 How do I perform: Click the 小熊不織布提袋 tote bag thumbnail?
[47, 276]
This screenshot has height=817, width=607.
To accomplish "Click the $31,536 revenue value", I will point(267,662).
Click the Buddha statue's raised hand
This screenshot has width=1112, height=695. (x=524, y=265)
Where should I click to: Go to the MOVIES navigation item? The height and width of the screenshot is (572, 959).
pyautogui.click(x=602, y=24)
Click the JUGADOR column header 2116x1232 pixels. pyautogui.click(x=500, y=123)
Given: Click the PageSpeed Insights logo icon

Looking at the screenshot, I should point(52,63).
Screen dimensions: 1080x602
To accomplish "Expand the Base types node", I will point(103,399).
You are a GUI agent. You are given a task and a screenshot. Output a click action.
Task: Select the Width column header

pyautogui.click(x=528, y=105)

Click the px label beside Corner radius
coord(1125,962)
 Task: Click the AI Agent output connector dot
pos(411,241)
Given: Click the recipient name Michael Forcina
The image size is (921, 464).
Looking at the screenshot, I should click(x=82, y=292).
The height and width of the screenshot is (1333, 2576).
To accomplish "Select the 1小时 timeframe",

* * *

Work to do
Can you render every line from the one containing "Click the px label beside Corner radius" through the end of the entries, both included, as a Markdown table with columns Row and Line, leaving out blank lines?

Result
| Row | Line |
|---|---|
| 1 | Click the px label beside Corner radius |
| 2 | coord(1125,962) |
| 3 |  Task: Click the AI Agent output connector dot |
| 4 | pos(411,241) |
| 5 | Given: Click the recipient name Michael Forcina |
| 6 | The image size is (921, 464). |
| 7 | Looking at the screenshot, I should click(x=82, y=292). |
| 8 | The height and width of the screenshot is (1333, 2576). |
| 9 | To accomplish "Select the 1小时 timeframe", |